> GOAL
Can you change every "Where should I click to" in the records below to "What should I tap to" and reproduce them with nothing else altered?

> DATA EXCERPTS
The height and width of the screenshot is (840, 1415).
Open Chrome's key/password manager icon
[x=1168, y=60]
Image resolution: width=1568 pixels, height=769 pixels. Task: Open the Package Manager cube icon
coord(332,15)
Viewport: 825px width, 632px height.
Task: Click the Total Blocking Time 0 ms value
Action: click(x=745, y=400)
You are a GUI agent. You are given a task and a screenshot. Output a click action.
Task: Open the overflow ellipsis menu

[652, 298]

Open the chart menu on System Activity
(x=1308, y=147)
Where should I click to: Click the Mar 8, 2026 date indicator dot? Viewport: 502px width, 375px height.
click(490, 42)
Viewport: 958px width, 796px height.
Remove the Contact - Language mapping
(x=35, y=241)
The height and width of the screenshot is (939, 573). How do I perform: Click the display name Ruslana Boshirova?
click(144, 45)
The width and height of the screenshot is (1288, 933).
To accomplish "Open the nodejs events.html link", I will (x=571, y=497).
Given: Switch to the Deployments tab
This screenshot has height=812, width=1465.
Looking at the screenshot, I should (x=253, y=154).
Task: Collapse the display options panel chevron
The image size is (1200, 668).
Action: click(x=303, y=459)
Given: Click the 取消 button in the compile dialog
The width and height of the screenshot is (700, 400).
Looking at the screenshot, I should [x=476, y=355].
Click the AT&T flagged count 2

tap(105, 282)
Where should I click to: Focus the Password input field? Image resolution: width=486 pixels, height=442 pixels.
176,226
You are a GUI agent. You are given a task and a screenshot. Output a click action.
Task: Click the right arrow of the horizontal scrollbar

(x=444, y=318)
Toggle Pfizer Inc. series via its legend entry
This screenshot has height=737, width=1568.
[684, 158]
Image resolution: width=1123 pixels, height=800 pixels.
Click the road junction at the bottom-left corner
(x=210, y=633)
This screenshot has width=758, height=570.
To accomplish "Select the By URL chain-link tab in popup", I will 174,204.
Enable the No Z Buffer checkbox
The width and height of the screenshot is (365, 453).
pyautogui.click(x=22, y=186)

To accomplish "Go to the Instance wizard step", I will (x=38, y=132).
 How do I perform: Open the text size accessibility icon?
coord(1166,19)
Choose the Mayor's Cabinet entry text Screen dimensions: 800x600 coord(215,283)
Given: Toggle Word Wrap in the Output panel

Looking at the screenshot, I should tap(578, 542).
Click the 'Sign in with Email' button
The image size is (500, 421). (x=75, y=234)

> EXERCISE OUTPUT
The height and width of the screenshot is (840, 1415).
Open Chrome's key/password manager icon
[x=1168, y=60]
Image resolution: width=1568 pixels, height=769 pixels. Task: Open the Package Manager cube icon
coord(332,15)
Viewport: 825px width, 632px height.
Task: Click the Total Blocking Time 0 ms value
Action: click(x=745, y=400)
You are a GUI agent. You are given a task and a screenshot. Output a click action.
Task: Open the overflow ellipsis menu

[652, 298]

Open the chart menu on System Activity
(x=1308, y=147)
What should I tap to: Click the Mar 8, 2026 date indicator dot? Viewport: 502px width, 375px height.
click(490, 42)
Viewport: 958px width, 796px height.
Remove the Contact - Language mapping
(x=35, y=241)
The height and width of the screenshot is (939, 573). How do I perform: Click the display name Ruslana Boshirova?
click(144, 45)
The width and height of the screenshot is (1288, 933).
To accomplish "Open the nodejs events.html link", I will (x=571, y=497).
Given: Switch to the Deployments tab
This screenshot has height=812, width=1465.
Looking at the screenshot, I should (x=253, y=154).
Task: Collapse the display options panel chevron
The image size is (1200, 668).
Action: click(x=303, y=459)
Given: Click the 取消 button in the compile dialog
The width and height of the screenshot is (700, 400).
Looking at the screenshot, I should [x=476, y=355].
Click the AT&T flagged count 2

tap(105, 282)
What should I tap to: Focus the Password input field? Image resolution: width=486 pixels, height=442 pixels.
176,226
You are a GUI agent. You are given a task and a screenshot. Output a click action.
Task: Click the right arrow of the horizontal scrollbar

(x=444, y=318)
Toggle Pfizer Inc. series via its legend entry
This screenshot has height=737, width=1568.
[684, 158]
Image resolution: width=1123 pixels, height=800 pixels.
Click the road junction at the bottom-left corner
(x=210, y=633)
This screenshot has width=758, height=570.
To accomplish "Select the By URL chain-link tab in popup", I will 174,204.
Enable the No Z Buffer checkbox
The width and height of the screenshot is (365, 453).
pyautogui.click(x=22, y=186)

To accomplish "Go to the Instance wizard step", I will (x=38, y=132).
 How do I perform: Open the text size accessibility icon?
coord(1166,19)
Choose the Mayor's Cabinet entry text Screen dimensions: 800x600 coord(215,283)
Given: Toggle Word Wrap in the Output panel

Looking at the screenshot, I should tap(578, 542).
Click the 'Sign in with Email' button
The image size is (500, 421). (x=75, y=234)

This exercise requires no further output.